Adenosine-Cancer Axis

Immunosuppressive Effects of Adenosine Through Multiple Pathways



The Adenosine-Cancer Axis and Anti-tumor Immune Response

Adenosine is a signaling molecule used by the body to limit inflammation and immune responses. Many different types of tumors produce and actively sustain high levels of adenosine within the tumor microenvironment. One of the ways that tumor cells produce adenosine is by expressing high levels of an enzyme on their surface called CD73. CD73 generates adenosine, and this contributes to the maintenance of high levels of adenosine in the tumor microenvironment.

Adenosine hinders the ability of the immune system to attack the tumor, mainly in two ways: (1) by blocking the activation and effectiveness of immune cells that are capable of destroying tumor cells, and (2) by increasing the number of regulatory T-cells (T-regs) that act to suppress immune cells from responding to the tumor. As tumor cells evolve and form cancerous growths, they utilize these processes to evade immune attack and promote their own survival.
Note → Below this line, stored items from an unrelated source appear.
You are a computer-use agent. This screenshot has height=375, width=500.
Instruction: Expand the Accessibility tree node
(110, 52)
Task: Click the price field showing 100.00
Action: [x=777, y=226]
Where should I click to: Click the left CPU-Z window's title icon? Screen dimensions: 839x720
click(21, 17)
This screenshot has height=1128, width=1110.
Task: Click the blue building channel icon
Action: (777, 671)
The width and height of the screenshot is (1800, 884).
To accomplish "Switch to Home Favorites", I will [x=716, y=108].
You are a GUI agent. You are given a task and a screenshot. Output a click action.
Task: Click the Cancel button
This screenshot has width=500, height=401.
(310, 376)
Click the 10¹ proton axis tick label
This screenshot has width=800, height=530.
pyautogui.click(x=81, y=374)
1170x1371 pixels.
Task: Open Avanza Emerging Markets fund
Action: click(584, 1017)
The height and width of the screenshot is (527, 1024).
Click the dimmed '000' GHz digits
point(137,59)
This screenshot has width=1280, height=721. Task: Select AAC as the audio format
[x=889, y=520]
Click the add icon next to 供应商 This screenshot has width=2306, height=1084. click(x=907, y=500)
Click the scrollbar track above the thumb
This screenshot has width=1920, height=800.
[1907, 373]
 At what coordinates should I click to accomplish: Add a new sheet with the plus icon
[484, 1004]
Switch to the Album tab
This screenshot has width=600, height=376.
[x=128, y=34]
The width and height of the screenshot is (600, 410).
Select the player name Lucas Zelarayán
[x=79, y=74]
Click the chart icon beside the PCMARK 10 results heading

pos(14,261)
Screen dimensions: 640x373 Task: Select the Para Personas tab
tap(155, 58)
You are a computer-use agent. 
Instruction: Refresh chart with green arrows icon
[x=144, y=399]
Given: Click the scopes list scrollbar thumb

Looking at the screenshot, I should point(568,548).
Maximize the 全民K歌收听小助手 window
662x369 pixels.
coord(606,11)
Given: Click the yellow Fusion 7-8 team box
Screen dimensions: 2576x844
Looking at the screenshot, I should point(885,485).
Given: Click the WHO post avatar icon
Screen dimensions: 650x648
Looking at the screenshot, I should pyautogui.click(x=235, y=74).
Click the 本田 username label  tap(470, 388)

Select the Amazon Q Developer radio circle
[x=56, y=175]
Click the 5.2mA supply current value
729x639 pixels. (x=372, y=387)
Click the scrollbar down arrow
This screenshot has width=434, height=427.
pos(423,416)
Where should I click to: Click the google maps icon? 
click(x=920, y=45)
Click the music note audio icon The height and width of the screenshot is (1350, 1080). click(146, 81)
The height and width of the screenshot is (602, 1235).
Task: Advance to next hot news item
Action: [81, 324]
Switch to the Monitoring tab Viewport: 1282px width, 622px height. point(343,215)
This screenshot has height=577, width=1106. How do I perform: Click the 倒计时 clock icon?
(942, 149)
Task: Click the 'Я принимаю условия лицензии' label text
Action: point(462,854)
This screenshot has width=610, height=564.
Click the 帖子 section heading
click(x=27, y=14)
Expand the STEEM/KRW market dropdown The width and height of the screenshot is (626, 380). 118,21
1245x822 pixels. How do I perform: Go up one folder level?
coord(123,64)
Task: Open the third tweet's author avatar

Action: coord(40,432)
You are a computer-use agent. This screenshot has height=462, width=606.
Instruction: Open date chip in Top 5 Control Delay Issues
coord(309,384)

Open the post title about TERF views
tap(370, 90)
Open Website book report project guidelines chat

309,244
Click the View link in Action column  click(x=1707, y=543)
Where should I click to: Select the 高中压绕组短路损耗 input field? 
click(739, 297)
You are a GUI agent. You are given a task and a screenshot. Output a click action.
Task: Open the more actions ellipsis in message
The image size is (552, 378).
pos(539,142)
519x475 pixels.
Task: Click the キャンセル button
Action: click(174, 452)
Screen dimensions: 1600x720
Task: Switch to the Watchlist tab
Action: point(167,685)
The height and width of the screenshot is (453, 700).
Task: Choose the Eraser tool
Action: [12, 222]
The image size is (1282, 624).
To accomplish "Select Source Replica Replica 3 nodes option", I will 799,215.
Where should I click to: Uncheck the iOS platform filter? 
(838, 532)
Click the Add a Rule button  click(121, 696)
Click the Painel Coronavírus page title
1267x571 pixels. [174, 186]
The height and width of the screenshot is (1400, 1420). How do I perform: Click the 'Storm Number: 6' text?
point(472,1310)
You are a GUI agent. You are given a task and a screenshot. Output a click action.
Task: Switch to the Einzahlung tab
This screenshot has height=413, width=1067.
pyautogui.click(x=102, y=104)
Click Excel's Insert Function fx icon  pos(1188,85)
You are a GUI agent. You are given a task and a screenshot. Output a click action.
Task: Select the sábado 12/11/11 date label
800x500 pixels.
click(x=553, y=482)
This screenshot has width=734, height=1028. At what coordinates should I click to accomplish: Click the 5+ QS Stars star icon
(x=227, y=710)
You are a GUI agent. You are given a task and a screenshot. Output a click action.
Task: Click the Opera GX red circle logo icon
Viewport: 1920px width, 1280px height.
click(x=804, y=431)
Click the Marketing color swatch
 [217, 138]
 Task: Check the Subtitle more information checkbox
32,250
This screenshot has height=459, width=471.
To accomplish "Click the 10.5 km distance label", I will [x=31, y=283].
The adenosine that tumors produce interacts with adenosine receptors on the surface of invading immune cells. A type of adenosine receptor known as A2A is expressed on several cells of the immune system, including T-cells, NK cells, macrophages and dendritic cells. Binding of adenosine to the A2A receptor has the effect of dampening the ability of the immune cells to attack tumors. A significant body of scientific data indicates that targeting the adenosine-cancer axis through the A2A receptor can promote anti-tumor immune responses to occur, leading to tumor regression.